* [What you have to do]: Set every record down again, identical to the original.

* [Extracted material]:

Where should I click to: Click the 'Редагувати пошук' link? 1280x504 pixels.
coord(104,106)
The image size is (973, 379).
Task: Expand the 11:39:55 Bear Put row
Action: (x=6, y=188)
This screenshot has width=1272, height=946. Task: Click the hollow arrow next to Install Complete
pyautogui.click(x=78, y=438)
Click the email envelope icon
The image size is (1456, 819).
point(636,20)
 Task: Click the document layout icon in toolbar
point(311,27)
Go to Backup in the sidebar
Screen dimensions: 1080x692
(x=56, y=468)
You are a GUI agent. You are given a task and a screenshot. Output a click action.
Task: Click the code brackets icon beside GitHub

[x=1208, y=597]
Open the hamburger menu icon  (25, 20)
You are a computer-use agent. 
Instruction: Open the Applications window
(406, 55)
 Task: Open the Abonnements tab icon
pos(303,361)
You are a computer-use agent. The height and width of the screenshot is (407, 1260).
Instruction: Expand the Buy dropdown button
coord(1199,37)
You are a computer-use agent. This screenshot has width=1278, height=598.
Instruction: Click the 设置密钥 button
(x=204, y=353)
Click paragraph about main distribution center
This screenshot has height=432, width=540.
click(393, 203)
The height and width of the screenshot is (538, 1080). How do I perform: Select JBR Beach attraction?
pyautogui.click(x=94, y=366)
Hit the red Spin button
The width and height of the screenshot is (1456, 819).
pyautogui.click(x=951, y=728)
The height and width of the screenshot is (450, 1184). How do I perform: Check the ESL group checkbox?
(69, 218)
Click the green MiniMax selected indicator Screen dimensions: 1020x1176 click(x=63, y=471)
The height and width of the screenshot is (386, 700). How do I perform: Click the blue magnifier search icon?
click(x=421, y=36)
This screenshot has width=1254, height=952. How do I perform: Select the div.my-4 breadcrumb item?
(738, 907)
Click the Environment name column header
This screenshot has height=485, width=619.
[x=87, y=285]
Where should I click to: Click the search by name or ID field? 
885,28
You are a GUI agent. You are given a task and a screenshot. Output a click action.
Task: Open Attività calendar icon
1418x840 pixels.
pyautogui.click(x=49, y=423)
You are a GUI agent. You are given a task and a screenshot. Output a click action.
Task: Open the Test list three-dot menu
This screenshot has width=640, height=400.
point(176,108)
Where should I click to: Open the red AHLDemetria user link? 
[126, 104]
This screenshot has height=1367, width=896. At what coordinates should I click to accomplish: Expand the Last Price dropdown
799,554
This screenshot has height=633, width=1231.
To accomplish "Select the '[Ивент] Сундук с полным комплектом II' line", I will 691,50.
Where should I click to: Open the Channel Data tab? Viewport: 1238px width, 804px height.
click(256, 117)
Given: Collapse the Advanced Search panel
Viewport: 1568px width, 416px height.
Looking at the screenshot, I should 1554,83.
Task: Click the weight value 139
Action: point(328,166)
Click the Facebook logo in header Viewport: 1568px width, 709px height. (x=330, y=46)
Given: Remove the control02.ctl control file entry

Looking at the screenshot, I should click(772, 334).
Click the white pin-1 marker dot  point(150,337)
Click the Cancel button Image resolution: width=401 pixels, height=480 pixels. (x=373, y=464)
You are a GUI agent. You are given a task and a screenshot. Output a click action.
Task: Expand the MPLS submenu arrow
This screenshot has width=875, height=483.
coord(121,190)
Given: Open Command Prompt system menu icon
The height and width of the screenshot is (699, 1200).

* [Reply to the task]:
Where should I click to: Click the 'Редагувати пошук' link? 1280x504 pixels.
coord(104,106)
The image size is (973, 379).
Task: Expand the 11:39:55 Bear Put row
Action: (x=6, y=188)
This screenshot has width=1272, height=946. Task: Click the hollow arrow next to Install Complete
pyautogui.click(x=78, y=438)
Click the email envelope icon
The image size is (1456, 819).
point(636,20)
 Task: Click the document layout icon in toolbar
point(311,27)
Go to Backup in the sidebar
Screen dimensions: 1080x692
(x=56, y=468)
You are a GUI agent. You are given a task and a screenshot. Output a click action.
Task: Click the code brackets icon beside GitHub

[x=1208, y=597]
Open the hamburger menu icon  (25, 20)
You are a computer-use agent. 
Instruction: Open the Applications window
(406, 55)
 Task: Open the Abonnements tab icon
pos(303,361)
You are a computer-use agent. The height and width of the screenshot is (407, 1260).
Instruction: Expand the Buy dropdown button
coord(1199,37)
You are a computer-use agent. This screenshot has width=1278, height=598.
Instruction: Click the 设置密钥 button
(x=204, y=353)
Click paragraph about main distribution center
This screenshot has height=432, width=540.
click(393, 203)
The height and width of the screenshot is (538, 1080). How do I perform: Select JBR Beach attraction?
pyautogui.click(x=94, y=366)
Hit the red Spin button
The width and height of the screenshot is (1456, 819).
pyautogui.click(x=951, y=728)
The height and width of the screenshot is (450, 1184). How do I perform: Check the ESL group checkbox?
(69, 218)
Click the green MiniMax selected indicator Screen dimensions: 1020x1176 click(x=63, y=471)
The height and width of the screenshot is (386, 700). How do I perform: Click the blue magnifier search icon?
click(x=421, y=36)
This screenshot has width=1254, height=952. How do I perform: Select the div.my-4 breadcrumb item?
(738, 907)
Click the Environment name column header
This screenshot has height=485, width=619.
[x=87, y=285]
Where should I click to: Click the search by name or ID field? 
885,28
You are a GUI agent. You are given a task and a screenshot. Output a click action.
Task: Open Attività calendar icon
1418x840 pixels.
pyautogui.click(x=49, y=423)
You are a GUI agent. You are given a task and a screenshot. Output a click action.
Task: Open the Test list three-dot menu
This screenshot has width=640, height=400.
point(176,108)
Where should I click to: Open the red AHLDemetria user link? 
[126, 104]
This screenshot has height=1367, width=896. At what coordinates should I click to accomplish: Expand the Last Price dropdown
799,554
This screenshot has height=633, width=1231.
To accomplish "Select the '[Ивент] Сундук с полным комплектом II' line", I will 691,50.
Where should I click to: Open the Channel Data tab? Viewport: 1238px width, 804px height.
click(256, 117)
Given: Collapse the Advanced Search panel
Viewport: 1568px width, 416px height.
Looking at the screenshot, I should 1554,83.
Task: Click the weight value 139
Action: point(328,166)
Click the Facebook logo in header Viewport: 1568px width, 709px height. (x=330, y=46)
Given: Remove the control02.ctl control file entry

Looking at the screenshot, I should click(772, 334).
Click the white pin-1 marker dot  point(150,337)
Click the Cancel button Image resolution: width=401 pixels, height=480 pixels. (x=373, y=464)
You are a GUI agent. You are given a task and a screenshot. Output a click action.
Task: Expand the MPLS submenu arrow
This screenshot has width=875, height=483.
coord(121,190)
Given: Open Command Prompt system menu icon
The height and width of the screenshot is (699, 1200).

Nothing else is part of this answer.